Stored items
= = = = = = =

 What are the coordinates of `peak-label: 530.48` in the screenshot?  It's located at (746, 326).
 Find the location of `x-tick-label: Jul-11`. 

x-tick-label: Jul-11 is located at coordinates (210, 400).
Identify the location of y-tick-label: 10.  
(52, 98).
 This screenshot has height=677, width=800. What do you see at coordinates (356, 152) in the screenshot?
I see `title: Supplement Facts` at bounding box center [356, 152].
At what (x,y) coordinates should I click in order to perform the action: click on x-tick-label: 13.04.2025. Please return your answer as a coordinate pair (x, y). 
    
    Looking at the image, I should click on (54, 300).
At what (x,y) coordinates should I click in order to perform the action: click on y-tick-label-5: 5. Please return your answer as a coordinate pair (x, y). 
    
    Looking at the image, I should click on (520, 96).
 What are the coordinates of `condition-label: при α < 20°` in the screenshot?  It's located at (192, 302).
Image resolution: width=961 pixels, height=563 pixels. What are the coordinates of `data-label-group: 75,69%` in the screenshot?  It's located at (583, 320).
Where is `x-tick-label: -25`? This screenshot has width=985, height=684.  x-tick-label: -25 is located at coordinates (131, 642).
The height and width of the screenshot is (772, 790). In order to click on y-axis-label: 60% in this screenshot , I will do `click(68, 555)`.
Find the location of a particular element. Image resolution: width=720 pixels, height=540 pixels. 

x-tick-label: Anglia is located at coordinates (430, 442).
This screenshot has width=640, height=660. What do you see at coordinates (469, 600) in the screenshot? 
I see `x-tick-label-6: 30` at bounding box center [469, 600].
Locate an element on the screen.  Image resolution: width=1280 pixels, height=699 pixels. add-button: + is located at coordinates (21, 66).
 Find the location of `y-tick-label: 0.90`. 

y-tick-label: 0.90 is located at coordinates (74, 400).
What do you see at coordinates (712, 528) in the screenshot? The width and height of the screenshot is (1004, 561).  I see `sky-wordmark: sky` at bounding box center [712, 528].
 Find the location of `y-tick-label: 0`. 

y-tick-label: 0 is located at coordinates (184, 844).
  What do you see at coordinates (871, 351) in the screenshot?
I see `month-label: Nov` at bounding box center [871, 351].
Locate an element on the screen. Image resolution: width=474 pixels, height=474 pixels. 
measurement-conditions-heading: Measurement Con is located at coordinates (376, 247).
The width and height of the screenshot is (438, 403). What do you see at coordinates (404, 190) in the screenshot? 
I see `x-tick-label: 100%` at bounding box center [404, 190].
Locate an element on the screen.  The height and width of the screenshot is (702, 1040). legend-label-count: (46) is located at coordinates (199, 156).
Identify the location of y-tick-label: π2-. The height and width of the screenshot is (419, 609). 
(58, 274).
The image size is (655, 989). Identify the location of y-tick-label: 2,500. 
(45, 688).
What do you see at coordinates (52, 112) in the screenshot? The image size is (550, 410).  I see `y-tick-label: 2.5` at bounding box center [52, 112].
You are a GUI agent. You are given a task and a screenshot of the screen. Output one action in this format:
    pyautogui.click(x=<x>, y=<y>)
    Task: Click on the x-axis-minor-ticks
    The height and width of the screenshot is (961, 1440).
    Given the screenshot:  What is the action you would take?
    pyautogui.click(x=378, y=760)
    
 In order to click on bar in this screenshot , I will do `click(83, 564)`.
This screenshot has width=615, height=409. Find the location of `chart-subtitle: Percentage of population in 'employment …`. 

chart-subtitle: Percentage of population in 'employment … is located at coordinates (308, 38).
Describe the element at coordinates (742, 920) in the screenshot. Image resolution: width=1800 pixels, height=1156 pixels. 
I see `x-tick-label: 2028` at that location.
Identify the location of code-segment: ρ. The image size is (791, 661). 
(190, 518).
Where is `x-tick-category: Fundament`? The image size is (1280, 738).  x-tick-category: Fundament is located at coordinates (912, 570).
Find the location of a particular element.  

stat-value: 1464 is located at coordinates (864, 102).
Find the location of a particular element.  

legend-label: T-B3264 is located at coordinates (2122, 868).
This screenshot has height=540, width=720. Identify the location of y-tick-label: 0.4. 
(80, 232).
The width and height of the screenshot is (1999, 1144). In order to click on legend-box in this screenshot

= = = = = = =

## PROBLEM TO SOLVE
Copy the lines word for word, starting with the line that has "at (192, 302)." and ending after the line that has "The height and width of the screenshot is (772, 790).".

## YOUR SOLUTION
 What are the coordinates of `condition-label: при α < 20°` in the screenshot?  It's located at (192, 302).
Image resolution: width=961 pixels, height=563 pixels. What are the coordinates of `data-label-group: 75,69%` in the screenshot?  It's located at (583, 320).
Where is `x-tick-label: -25`? This screenshot has width=985, height=684.  x-tick-label: -25 is located at coordinates (131, 642).
The height and width of the screenshot is (772, 790). In order to click on y-axis-label: 60% in this screenshot , I will do `click(68, 555)`.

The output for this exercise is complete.